Hoe zwaar reis ik onderweg
Wanneer wat ik zoek (het einde van mijn vermoeide reis)
Leert dat gemak en die rust om te zeggen:
"Tot dusver zijn de mijlen gemeten vanaf uw vriend."
Het beest dat mij draagt, moe van mijn wee,
ploetert dof voort om dat gewicht in mij te dragen,
Alsof door een of ander instinct de stakker het wist
Zijn ruiter hield niet van snelheid, hij werd van jou gemaakt.
De bloederige uitloper kan hem niet provoceren
Dat soms woede in zijn huid steekt,
Die zwaar antwoordt hij met een kreun,
Scherper voor mij dan aansporen naar zijn zijde;
Want diezelfde kreun brengt mij dit in gedachten:
Mijn verdriet ligt voor me en mijn vreugde achter me.
Ik voel me erg depressief terwijl ik op reis ga, omdat ik weet dat wanneer ik aankom waar ik heen ga, ik tijd en vrije tijd zal hebben om uit te rusten, en wanneer ik dat heb tijd om te rusten Ik heb niets om over na te denken, behalve "Ik ben zo veel kilometers verwijderd van mijn vriend." Het paard dat mij draagt, getroffen door mijn verdriet, ploetert langzaam voort, het gewicht van mijn emoties dragend, alsof het arme schepsel door een of ander instinct wist dat ik niet snel weg wilde gaan van jij.

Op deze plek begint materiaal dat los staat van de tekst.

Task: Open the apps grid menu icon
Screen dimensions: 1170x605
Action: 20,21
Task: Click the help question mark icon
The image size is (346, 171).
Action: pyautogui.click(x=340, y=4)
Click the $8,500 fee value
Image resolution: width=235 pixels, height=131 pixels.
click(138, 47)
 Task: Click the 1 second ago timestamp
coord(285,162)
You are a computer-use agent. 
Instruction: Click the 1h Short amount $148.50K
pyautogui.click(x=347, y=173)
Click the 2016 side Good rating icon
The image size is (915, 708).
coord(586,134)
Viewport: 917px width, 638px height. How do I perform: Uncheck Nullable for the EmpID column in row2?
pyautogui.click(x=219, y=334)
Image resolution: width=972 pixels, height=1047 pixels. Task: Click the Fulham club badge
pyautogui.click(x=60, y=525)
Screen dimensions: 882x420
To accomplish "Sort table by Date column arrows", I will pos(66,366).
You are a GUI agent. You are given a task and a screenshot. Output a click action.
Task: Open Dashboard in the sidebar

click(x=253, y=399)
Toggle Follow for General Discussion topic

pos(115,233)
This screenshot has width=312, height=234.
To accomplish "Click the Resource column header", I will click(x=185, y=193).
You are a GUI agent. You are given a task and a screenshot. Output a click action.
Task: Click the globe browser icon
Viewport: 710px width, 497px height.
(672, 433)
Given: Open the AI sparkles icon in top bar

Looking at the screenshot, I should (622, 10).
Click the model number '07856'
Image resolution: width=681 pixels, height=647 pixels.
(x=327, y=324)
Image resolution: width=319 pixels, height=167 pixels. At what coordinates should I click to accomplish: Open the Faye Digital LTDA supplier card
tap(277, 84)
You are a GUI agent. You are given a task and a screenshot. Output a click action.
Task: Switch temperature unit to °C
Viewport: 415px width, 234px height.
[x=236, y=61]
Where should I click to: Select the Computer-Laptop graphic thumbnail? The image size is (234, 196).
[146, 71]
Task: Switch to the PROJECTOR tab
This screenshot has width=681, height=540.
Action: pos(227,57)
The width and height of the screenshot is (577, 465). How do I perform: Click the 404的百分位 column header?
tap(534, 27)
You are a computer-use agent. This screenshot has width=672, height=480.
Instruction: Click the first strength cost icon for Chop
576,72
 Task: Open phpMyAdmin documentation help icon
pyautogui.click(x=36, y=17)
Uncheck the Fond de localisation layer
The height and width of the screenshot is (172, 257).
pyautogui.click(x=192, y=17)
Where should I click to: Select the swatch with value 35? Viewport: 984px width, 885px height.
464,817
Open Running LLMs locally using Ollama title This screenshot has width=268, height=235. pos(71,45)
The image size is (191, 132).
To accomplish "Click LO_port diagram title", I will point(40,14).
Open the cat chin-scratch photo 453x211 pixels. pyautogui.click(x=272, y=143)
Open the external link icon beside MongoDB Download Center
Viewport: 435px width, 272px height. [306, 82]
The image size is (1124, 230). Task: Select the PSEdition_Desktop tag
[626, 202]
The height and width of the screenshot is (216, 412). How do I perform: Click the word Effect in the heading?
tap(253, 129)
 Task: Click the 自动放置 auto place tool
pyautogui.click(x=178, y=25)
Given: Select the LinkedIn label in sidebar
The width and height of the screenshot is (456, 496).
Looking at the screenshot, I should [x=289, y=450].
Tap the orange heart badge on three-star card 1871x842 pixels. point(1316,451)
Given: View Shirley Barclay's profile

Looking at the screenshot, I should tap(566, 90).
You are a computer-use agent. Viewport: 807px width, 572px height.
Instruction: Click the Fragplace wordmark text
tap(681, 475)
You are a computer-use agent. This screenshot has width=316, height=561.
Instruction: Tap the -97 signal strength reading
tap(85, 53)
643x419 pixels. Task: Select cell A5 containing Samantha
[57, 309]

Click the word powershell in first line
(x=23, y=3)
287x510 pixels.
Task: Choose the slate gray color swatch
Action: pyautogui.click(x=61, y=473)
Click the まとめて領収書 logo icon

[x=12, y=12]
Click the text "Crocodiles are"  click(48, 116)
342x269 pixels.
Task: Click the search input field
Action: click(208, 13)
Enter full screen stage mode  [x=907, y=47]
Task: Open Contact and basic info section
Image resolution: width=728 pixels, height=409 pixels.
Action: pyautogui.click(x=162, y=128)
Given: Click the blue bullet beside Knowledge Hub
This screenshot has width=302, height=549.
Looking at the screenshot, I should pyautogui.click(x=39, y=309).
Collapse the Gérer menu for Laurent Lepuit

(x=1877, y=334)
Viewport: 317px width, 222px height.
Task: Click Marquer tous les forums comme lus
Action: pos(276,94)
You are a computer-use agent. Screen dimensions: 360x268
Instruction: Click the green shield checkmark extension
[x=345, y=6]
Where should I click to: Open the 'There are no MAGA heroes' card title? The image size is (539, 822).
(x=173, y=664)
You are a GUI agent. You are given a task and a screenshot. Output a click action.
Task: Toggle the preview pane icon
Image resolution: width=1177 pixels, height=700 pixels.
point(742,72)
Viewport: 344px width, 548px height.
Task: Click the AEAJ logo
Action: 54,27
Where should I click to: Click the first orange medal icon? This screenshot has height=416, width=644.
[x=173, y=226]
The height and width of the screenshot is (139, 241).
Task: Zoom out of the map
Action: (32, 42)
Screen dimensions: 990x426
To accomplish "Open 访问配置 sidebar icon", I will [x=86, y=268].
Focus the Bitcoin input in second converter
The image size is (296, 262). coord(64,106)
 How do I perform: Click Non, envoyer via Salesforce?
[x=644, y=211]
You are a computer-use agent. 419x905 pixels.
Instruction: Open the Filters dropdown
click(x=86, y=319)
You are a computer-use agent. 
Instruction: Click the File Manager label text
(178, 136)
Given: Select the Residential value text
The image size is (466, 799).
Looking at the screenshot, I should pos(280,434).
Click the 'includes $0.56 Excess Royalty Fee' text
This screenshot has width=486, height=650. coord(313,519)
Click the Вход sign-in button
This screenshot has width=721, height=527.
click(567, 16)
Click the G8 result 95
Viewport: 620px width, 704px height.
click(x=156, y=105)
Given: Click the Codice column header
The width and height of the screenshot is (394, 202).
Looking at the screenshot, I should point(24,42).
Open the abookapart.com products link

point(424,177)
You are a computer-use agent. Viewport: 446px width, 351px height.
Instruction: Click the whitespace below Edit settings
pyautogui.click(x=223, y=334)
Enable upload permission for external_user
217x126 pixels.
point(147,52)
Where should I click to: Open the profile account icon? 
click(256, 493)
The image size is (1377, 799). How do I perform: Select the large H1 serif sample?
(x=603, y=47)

Ik kan hem niet provoceren om nog sneller te gaan met het bloederige spoor dat ik soms uit woede in zijn huid steek. Hij beantwoordt me alleen met een kreun, wat me meer pijn doet dan mijn spoor hem pijn doet, omdat het me eraan herinnert dat mijn verdriet voor me ligt en al mijn vreugde achter me ligt.